The big news of the day was speeding down on pit road.  Wow.  Twenty-two different speeding penalties were handed out Sunday and twenty of them were for exiting pit road.  The big attention getter was when Jimmie Johnson was serving his first penalty with a drive-through when he got nabbed again for exiting pit road too fast.

Of those "speeding tickets" given out, Travis Kvapil was nailed four times; David Reutimann: three times (one was for entering pit road too fast); &  Johnson, Brad Keselowski, & AJ Allmendinger were each nabbed twice.

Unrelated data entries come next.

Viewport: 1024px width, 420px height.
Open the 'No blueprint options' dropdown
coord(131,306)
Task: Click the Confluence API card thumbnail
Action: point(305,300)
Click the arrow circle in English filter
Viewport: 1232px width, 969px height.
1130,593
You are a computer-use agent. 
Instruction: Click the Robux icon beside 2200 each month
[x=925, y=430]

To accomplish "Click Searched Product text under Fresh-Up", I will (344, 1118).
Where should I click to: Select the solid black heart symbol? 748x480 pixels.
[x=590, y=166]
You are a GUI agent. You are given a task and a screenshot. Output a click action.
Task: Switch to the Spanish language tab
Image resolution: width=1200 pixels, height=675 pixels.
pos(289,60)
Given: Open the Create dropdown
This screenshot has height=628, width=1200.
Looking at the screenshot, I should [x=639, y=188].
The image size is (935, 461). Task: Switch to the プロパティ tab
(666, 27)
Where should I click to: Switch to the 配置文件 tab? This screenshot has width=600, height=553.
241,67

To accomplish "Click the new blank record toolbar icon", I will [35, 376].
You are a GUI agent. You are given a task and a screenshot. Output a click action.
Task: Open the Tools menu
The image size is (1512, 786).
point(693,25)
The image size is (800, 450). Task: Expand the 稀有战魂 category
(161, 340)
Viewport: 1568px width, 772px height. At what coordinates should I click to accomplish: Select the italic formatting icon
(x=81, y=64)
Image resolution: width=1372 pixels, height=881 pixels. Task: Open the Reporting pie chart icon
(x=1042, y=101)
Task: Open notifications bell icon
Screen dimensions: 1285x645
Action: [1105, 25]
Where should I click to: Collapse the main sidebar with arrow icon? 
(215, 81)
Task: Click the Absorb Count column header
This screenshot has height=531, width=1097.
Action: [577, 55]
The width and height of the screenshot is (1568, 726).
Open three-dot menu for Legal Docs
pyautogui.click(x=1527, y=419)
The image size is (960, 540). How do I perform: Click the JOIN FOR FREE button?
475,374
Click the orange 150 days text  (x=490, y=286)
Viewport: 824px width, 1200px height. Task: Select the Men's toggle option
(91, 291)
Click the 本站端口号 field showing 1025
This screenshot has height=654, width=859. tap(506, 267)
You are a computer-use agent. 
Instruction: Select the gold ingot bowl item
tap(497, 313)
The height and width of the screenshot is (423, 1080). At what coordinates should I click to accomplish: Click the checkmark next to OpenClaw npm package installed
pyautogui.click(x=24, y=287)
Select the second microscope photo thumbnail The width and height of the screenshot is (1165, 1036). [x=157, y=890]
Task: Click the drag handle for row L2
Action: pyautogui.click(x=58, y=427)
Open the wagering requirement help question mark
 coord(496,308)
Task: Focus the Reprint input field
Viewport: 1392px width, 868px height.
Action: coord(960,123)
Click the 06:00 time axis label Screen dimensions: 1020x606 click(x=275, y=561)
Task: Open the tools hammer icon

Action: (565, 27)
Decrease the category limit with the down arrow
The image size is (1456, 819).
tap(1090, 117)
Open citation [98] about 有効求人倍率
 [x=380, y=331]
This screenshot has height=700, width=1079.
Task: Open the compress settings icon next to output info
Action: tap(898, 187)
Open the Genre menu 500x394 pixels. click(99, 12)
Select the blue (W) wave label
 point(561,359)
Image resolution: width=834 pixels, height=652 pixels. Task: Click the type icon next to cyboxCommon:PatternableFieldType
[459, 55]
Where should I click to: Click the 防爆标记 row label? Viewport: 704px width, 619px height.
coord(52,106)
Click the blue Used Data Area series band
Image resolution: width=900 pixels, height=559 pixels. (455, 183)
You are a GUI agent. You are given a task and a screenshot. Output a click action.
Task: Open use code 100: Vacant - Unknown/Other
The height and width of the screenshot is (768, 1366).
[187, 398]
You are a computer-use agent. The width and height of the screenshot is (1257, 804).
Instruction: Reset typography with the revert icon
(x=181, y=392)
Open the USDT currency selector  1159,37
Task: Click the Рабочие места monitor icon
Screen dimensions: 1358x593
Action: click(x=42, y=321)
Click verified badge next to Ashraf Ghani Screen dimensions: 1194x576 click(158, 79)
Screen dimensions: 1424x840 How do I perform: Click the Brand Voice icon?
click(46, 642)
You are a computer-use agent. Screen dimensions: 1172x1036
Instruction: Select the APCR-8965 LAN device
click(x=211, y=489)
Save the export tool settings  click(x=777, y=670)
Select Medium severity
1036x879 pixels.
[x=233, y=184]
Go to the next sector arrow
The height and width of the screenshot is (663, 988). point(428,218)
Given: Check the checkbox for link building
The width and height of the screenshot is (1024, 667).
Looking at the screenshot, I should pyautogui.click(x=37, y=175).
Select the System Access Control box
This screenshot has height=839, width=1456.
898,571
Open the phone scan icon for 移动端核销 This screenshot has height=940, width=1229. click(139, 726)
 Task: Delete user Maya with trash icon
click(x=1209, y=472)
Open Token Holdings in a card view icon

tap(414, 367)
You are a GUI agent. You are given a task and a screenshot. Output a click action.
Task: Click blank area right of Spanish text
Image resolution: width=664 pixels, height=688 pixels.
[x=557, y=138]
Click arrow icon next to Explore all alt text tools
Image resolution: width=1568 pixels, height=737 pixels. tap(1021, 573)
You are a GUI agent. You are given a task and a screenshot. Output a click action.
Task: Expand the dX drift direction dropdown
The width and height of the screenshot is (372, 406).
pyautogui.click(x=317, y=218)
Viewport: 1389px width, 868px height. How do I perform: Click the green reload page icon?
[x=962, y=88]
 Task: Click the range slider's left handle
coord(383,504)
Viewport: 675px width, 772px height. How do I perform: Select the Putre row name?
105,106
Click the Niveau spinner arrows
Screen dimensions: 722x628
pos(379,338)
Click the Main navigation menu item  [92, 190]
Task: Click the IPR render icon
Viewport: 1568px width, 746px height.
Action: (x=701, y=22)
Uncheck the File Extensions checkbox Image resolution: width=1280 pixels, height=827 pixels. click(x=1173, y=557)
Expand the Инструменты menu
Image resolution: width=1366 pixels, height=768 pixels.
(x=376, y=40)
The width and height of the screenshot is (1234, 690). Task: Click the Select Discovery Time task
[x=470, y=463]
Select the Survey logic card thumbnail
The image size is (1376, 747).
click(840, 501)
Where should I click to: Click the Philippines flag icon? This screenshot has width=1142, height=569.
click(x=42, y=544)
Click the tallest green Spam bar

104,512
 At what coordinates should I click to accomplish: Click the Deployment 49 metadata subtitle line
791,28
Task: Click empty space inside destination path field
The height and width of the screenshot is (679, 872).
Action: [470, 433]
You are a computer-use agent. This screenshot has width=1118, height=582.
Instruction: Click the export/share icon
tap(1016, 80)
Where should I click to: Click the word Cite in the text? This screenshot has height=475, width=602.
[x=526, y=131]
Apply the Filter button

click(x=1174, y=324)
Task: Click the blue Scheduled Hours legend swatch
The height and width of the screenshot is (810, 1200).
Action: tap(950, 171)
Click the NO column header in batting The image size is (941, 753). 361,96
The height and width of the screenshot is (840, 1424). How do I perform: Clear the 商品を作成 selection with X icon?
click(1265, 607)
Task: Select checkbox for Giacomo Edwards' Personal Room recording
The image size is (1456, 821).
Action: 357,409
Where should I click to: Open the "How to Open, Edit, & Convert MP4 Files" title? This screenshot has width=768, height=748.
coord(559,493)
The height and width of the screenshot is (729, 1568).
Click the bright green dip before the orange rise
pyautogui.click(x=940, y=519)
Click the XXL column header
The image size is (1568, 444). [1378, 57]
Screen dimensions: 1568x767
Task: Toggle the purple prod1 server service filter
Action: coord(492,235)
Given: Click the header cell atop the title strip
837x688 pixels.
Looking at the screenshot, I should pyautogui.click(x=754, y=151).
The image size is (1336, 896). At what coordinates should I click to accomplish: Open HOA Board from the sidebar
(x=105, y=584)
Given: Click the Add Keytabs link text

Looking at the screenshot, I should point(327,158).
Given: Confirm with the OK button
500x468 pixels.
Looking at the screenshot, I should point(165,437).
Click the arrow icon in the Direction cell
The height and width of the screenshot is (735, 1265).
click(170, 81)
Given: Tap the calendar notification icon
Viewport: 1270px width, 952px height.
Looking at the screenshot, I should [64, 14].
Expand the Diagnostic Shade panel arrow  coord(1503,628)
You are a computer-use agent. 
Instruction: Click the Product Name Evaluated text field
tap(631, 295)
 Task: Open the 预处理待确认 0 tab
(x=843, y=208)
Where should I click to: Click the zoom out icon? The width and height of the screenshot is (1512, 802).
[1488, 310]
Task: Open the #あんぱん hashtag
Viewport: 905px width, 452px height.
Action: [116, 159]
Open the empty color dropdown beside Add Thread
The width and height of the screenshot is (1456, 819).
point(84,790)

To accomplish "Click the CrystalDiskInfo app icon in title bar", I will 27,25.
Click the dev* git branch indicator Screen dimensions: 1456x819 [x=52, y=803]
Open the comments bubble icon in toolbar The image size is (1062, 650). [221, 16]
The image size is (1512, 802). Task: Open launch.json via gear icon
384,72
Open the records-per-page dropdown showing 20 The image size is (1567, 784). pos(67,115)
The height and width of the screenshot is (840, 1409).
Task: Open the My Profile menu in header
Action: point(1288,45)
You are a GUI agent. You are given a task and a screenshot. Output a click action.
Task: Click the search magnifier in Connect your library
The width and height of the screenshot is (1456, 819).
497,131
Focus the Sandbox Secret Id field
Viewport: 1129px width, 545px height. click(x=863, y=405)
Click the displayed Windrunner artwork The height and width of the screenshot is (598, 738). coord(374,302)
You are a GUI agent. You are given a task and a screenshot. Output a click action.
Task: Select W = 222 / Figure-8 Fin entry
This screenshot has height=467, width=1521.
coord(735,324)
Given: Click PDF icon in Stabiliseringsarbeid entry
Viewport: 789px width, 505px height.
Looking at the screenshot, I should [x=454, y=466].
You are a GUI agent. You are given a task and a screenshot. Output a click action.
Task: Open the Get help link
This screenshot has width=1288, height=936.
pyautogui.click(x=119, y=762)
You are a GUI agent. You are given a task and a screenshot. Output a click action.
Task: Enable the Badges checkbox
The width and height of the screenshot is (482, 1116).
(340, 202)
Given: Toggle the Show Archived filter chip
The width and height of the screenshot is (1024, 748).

The fans and media were all on fire, lobbing blame on something being wrong with the system itself and were calling for NASCAR to red flag the race and fix the issue.  (The Twitter lot are pretty quick to lob fault.  They seem faster at lobbing fault than online Wall Street trader hobbyists!)  I had chimed in, but if you follow me on Twitter, I was being glib, or humorous about it.

The TNT broadcast team (a refreshing change, who took over from Fox) went to work and found out that one of the timing loops at the end of pit road had been moved when the track was repaved and reconfigured.  Last year, the last timing loop/segment on pit road was 56 feet long and yesterday, it was 83 feet long.

So nothing was wrong, it was just different.  And no one from any of the race teams took note of this, if that was something that was to be able to be taken note of.